Selected text =>
'''

David John Court (born 1 March 1944) is an English former footballer, now turned coach.

==Career==
Court joined Arsenal as a schoolboy in 1959, turning professional in January 1962. Initially a centre forward or inside forward, he was a regular goalscorer for Arsenal's' youth and reserve sides. He made his first-team debut against Aston Villa on 10 September 1962, in a 2–1 defeat and went on to make fourteen league appearances over the next two seasons.

At the start of the 1964–65 season, Arsenal manager Billy Wright switched Court to the right wing, and he became a regular there for that season, playing 35 times, before being switched to right back in 1965–66, where again he was a regular for the season, playing 38 times. Wright was dismissed as Arsenal manager and many players left the club as a result, but Court continued to stay at the club for the next three seasons as a utility player.

Court played every position bar goalkeeper under Wright's successor Bertie Mee, although he played fewer matches – a total of only 31 over Mee's first two seasons. However, 1968–69 saw him return as a first-team regular – he played 51 matches that season, including Arsenal's' League Cup Final loss to Swindon Town at Wembley Stadium.

'''

Required tasks =>
1: According to the David Court passage, which club beat Arsenal in the League Cup Final at Wembley Stadium?
2: Carry on the David Court passage from its final sentence.
The rows after this are separate material with no link to the David Court passage.

Information supplied =>
'''

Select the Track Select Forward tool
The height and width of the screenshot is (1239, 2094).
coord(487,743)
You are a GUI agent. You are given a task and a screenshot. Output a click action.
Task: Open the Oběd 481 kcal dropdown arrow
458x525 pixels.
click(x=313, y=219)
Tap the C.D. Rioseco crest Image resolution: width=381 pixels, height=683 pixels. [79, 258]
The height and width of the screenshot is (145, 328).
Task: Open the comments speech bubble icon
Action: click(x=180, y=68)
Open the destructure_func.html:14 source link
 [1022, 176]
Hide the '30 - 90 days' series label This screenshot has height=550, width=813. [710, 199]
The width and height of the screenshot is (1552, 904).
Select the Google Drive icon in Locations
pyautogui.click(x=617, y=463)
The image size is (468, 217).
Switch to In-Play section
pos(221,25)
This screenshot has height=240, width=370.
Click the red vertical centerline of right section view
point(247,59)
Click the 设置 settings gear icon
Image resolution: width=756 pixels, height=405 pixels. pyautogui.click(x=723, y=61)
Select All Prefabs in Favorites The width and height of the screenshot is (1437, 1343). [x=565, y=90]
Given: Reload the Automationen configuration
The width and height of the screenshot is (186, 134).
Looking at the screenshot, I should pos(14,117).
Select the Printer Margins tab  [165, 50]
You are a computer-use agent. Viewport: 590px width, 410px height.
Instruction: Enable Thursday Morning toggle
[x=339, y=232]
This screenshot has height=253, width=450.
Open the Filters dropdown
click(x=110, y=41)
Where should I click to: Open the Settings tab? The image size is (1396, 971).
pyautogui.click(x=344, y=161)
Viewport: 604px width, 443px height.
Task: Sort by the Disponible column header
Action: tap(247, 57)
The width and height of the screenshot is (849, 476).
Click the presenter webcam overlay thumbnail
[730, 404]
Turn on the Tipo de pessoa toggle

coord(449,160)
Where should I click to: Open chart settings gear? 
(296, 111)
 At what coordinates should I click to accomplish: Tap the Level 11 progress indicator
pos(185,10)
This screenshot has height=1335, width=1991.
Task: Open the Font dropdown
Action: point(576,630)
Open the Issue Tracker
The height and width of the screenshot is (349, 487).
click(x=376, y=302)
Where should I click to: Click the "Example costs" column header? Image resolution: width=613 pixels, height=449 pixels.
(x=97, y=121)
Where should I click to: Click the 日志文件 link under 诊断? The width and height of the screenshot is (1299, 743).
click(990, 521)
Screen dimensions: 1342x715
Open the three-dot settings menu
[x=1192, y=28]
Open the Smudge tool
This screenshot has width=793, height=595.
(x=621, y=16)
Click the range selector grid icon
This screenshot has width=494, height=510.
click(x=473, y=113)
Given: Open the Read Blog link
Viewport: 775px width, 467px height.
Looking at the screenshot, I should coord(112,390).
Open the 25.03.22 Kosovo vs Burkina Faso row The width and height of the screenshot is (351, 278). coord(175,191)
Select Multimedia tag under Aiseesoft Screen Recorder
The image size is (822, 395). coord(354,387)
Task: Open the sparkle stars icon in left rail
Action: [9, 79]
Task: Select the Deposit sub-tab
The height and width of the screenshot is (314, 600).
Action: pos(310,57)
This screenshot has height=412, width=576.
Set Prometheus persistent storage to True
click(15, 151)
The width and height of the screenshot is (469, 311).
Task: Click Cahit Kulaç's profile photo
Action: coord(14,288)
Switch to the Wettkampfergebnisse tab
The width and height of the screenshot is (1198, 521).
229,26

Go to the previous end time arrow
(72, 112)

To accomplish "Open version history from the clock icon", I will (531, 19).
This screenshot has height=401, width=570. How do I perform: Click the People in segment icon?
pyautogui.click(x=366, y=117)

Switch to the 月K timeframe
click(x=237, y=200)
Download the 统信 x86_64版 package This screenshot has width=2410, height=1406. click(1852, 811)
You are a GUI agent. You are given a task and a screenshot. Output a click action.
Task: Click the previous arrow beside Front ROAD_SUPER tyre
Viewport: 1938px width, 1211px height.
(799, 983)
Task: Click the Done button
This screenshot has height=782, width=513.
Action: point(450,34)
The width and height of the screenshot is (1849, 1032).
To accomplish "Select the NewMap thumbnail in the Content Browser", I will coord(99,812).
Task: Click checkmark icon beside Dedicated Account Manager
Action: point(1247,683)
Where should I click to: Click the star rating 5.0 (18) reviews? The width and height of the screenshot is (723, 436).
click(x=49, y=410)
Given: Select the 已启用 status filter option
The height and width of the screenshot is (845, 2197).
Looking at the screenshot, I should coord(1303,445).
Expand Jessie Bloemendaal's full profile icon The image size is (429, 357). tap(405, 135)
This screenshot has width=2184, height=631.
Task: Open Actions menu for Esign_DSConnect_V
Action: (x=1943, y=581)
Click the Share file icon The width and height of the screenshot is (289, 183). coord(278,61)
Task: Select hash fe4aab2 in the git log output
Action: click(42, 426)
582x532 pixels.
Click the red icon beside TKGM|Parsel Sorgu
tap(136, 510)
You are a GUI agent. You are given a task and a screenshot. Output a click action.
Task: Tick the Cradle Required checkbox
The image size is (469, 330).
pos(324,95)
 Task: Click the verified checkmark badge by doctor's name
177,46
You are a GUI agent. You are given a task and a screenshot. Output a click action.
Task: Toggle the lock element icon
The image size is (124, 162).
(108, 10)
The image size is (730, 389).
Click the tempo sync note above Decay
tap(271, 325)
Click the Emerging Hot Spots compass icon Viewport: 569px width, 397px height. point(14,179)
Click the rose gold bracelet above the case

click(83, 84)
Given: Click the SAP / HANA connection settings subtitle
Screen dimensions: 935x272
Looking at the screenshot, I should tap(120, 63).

'''

Expected results =>
1: Swindon Town

2:
He continued to be a regular in 1969–70, until he suffered injury midway through, and as a result he missed both legs of Arsenal's' Inter-Cities Fairs Cup final triumph that season. In July 1970 Arsenal accepted a £30,000 bid for him from Luton Town; in all he had played 204 matches for Arsenal, and had scored 18 goals. He spent two seasons with Luton, before seeing out his career at Brentford. He played non league football at Barnet before retiring.

After retiring from football, he worked in the financial sector, before returning to Arsenal in 1996 as Assistant Head of Youth Development, alongside Liam Brady, and has remained in the job since.